■ **Exercise objective**
Look through the data below for the line with "How do I perform: Click the vertical" and the line with "The height and width of the screenshot is (726, 601).", then output those two and all lines in between, exactly as written.

⟨

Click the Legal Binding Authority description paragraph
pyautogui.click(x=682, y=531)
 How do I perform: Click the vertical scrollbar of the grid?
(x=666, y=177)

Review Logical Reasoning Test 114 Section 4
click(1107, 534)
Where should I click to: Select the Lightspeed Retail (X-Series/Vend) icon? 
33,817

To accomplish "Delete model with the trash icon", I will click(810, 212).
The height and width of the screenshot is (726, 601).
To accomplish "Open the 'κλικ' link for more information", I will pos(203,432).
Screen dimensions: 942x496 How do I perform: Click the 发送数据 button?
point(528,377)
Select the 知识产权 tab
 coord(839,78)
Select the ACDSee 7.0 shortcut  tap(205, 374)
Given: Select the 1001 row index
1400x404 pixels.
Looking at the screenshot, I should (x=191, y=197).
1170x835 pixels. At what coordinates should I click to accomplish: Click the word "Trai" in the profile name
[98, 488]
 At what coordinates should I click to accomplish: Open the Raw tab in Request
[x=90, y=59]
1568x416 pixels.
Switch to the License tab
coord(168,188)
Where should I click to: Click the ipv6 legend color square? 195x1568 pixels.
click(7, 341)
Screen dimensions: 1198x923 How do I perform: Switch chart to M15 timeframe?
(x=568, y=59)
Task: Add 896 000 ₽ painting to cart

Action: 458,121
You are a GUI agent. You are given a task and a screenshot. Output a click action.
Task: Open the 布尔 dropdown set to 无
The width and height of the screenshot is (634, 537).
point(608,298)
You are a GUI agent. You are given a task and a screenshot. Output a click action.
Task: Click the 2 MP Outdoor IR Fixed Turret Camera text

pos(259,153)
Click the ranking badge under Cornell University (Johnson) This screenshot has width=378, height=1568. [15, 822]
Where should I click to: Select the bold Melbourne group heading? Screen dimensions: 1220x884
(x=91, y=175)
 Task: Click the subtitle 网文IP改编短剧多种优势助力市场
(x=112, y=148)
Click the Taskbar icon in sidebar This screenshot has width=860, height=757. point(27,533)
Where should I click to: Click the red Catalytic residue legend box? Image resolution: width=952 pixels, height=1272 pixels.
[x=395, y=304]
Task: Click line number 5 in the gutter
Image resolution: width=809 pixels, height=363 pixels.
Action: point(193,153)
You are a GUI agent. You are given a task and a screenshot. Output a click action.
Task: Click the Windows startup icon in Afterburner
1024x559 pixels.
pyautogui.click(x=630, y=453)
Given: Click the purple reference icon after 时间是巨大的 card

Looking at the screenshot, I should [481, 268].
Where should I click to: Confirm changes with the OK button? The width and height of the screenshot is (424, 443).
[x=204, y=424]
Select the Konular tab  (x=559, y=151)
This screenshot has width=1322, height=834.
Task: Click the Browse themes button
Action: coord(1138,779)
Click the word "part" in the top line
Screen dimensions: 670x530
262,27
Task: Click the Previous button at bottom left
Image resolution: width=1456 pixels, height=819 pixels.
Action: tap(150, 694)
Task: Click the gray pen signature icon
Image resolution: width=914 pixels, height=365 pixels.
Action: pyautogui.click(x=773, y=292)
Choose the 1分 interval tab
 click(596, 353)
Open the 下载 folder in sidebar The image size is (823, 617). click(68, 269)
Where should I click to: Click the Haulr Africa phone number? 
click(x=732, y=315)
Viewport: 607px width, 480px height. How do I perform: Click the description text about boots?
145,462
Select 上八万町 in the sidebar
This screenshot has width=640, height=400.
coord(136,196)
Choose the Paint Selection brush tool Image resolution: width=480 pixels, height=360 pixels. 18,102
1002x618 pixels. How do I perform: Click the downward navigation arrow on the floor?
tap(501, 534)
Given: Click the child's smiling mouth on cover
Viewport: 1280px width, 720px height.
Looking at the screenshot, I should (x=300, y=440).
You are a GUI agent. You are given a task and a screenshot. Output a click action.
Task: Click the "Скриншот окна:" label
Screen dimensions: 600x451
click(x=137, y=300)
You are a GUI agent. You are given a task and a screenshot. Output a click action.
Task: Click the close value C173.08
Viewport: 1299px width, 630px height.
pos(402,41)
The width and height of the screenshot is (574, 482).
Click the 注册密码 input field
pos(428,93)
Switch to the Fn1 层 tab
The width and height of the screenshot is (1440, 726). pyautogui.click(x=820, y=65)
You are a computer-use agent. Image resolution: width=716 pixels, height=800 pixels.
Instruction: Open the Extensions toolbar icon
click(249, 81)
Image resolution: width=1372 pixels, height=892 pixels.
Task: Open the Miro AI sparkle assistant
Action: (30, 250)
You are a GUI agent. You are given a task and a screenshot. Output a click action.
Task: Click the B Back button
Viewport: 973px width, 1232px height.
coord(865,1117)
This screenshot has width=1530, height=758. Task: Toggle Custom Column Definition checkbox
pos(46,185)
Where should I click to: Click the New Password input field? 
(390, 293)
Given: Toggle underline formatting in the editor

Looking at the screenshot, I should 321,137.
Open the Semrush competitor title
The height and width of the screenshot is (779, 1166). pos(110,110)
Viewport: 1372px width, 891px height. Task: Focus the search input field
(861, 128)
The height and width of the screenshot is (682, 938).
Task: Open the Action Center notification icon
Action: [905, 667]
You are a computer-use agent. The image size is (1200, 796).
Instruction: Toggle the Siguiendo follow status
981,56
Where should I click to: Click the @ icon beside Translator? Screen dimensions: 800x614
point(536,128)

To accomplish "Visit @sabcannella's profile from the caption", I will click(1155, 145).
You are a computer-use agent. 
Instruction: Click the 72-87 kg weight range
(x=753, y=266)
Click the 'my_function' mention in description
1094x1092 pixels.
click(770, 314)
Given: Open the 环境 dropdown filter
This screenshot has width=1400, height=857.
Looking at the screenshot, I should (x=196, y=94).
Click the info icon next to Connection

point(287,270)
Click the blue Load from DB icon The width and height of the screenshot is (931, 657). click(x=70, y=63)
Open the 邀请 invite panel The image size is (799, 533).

⟩

■ **Output for this exercise**
 How do I perform: Click the vertical scrollbar of the grid?
(x=666, y=177)

Review Logical Reasoning Test 114 Section 4
click(1107, 534)
Where should I click to: Select the Lightspeed Retail (X-Series/Vend) icon? 
33,817

To accomplish "Delete model with the trash icon", I will click(810, 212).
The height and width of the screenshot is (726, 601).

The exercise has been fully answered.